Assignment >>
Looking at the entries, how many lines hold the word "rating"? State the number by itself.

Given records >>
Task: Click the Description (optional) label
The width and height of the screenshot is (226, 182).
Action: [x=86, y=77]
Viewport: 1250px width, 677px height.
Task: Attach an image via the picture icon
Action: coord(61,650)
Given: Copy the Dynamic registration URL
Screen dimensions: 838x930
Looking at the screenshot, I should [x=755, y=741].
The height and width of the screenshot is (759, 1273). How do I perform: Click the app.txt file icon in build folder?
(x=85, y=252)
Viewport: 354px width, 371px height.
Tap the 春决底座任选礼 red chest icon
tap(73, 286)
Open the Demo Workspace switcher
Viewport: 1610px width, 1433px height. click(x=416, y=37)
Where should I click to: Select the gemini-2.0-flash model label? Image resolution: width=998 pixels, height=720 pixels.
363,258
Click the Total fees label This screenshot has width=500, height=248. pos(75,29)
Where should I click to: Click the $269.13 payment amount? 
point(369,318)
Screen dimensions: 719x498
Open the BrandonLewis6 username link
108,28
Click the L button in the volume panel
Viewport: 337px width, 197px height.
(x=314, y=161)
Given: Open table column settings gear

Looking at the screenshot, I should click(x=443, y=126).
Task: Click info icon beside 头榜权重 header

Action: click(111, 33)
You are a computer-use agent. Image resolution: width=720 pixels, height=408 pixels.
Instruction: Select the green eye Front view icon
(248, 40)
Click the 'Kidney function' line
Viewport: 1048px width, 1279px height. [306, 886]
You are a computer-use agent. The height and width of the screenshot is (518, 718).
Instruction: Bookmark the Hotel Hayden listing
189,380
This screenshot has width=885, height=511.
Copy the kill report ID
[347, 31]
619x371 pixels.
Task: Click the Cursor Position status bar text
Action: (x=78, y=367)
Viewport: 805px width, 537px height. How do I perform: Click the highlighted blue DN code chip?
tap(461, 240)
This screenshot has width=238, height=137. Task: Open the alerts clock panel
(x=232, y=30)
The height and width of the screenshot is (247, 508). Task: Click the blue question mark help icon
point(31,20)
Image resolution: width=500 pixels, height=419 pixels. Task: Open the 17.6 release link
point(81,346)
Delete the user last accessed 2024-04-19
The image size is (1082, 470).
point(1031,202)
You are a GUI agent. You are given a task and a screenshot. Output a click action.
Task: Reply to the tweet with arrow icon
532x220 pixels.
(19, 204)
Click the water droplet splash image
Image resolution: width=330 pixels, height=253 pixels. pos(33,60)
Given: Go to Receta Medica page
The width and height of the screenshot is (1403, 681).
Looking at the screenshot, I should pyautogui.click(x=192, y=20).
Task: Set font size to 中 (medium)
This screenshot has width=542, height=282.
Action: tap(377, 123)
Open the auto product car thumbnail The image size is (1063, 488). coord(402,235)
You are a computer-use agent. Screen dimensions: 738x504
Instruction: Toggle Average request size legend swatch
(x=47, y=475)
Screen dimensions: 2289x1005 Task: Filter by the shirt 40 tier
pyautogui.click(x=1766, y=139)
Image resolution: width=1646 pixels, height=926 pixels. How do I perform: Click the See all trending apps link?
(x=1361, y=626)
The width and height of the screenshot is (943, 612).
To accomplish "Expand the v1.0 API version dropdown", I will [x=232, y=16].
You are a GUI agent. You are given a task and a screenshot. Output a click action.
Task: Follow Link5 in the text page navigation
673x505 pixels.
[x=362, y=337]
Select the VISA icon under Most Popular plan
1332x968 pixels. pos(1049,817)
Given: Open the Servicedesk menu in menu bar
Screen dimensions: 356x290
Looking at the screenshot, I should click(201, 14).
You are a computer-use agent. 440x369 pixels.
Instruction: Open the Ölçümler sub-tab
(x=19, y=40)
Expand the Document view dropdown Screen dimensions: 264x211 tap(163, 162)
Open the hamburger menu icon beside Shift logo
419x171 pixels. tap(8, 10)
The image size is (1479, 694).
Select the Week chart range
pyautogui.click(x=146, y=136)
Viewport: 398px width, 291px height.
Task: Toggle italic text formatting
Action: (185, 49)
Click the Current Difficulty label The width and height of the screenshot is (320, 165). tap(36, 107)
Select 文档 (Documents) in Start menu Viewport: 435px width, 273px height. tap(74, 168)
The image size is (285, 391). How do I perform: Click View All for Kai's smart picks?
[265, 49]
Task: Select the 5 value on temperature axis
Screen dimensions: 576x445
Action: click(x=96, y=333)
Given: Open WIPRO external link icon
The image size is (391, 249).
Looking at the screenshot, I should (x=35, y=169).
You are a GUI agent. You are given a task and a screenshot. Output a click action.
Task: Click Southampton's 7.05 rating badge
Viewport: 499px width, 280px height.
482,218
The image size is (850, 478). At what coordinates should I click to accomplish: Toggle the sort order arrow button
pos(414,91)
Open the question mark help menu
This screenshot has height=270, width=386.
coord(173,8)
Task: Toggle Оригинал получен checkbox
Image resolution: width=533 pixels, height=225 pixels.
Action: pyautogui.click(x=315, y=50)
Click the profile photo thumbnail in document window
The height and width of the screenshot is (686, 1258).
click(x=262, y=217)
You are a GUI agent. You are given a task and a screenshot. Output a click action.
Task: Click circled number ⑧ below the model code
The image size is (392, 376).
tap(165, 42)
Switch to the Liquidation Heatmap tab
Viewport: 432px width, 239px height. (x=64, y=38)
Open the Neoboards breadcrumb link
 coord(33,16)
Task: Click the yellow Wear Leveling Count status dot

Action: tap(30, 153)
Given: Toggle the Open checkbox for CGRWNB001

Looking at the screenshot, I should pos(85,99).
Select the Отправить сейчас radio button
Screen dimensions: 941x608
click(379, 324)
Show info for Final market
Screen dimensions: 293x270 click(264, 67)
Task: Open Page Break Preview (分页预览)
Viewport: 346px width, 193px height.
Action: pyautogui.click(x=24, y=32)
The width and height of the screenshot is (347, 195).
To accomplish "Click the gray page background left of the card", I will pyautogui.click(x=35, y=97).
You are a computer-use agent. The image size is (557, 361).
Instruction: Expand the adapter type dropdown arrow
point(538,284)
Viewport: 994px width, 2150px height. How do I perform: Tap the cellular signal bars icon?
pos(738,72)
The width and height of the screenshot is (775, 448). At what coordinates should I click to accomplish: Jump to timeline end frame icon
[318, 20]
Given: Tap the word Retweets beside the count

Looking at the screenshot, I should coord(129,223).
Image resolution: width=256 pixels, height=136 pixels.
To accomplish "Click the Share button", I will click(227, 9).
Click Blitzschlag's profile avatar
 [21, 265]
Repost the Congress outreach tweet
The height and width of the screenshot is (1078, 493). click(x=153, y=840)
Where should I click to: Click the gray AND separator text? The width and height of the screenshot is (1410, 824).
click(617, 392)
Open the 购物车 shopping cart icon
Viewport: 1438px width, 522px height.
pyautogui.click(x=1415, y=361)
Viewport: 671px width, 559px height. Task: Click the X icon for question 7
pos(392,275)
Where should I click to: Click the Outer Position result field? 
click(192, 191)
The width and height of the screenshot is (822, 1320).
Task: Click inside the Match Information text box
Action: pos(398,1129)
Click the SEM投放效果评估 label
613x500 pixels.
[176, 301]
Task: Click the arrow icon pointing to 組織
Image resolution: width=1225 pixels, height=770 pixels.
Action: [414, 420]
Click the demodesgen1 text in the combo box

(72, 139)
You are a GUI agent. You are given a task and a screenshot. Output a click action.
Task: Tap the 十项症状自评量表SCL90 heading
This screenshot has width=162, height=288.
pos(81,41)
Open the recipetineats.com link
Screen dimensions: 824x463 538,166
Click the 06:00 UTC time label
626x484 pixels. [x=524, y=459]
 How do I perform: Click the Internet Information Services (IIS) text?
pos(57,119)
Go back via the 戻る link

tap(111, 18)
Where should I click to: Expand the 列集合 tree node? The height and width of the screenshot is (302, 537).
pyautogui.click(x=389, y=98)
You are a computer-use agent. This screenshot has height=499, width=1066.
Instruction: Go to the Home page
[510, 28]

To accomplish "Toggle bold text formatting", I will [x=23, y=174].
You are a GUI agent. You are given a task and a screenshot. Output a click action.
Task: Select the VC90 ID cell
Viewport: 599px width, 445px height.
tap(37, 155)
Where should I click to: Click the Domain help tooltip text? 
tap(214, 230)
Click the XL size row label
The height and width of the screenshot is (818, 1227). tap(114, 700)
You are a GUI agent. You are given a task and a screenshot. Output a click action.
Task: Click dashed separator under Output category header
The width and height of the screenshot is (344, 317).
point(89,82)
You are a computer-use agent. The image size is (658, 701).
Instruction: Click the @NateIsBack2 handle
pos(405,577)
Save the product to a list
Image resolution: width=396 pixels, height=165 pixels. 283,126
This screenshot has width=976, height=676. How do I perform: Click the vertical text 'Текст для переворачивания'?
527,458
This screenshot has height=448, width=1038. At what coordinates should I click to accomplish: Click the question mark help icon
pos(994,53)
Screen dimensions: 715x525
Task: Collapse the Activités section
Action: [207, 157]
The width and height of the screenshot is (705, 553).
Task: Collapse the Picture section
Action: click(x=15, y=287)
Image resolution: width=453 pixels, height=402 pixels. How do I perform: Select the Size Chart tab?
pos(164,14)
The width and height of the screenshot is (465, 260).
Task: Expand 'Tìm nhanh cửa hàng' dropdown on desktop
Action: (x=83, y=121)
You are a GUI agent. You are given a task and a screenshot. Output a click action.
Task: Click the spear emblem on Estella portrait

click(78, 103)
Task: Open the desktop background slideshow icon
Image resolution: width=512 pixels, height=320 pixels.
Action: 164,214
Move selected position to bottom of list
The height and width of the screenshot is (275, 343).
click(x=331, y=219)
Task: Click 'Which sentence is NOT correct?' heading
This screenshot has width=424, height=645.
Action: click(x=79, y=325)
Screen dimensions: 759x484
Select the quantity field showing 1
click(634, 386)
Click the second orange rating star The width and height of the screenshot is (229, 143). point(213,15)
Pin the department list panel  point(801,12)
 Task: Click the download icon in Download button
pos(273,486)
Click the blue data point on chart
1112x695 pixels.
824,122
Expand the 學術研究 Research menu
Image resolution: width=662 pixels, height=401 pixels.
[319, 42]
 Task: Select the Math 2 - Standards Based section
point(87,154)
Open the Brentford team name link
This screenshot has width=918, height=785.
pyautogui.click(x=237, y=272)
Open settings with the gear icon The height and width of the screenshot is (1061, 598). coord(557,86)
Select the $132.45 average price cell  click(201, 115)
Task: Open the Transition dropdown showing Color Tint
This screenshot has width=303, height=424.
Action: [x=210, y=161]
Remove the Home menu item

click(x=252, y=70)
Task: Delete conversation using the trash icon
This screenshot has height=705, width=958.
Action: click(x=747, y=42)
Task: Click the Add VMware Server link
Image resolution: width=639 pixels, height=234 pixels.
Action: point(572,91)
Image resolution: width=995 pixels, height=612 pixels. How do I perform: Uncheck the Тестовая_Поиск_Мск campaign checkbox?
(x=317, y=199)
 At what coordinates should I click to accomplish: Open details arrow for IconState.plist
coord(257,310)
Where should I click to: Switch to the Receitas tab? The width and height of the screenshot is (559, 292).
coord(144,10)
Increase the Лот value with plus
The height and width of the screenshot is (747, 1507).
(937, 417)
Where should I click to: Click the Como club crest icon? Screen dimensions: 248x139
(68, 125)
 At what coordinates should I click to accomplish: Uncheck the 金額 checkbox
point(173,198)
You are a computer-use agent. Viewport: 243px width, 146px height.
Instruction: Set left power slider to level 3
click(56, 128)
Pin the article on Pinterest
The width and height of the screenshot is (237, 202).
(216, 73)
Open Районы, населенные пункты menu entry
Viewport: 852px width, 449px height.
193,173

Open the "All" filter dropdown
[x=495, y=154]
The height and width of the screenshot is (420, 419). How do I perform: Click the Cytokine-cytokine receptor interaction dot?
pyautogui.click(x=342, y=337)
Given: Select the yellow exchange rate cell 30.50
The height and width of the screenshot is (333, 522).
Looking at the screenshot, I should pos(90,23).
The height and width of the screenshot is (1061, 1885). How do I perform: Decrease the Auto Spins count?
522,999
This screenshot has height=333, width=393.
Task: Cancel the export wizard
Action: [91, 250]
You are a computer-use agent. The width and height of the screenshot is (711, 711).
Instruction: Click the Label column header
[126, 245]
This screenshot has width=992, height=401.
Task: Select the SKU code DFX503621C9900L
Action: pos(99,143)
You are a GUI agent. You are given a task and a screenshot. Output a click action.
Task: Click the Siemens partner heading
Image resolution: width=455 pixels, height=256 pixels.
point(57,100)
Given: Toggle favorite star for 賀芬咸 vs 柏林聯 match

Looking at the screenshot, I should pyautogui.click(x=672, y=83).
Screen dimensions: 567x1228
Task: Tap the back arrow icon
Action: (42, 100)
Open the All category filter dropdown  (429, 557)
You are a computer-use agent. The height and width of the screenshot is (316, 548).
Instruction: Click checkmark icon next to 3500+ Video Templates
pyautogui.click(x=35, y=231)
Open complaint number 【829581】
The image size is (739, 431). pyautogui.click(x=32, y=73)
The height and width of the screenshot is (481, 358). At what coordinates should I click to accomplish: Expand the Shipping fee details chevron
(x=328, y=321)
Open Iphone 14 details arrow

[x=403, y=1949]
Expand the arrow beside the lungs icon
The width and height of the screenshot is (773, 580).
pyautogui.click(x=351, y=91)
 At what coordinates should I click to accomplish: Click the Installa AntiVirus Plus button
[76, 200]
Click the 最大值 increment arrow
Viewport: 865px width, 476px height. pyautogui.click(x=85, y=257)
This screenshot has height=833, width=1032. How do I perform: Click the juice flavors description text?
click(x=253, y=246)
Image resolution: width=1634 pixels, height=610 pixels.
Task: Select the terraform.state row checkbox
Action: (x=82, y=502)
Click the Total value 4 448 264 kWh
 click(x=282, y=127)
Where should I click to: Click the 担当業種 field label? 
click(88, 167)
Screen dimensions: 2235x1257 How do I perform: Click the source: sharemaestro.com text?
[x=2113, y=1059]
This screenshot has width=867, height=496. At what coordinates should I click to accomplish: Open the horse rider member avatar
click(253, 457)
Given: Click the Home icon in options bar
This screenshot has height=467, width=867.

Task solution >>
2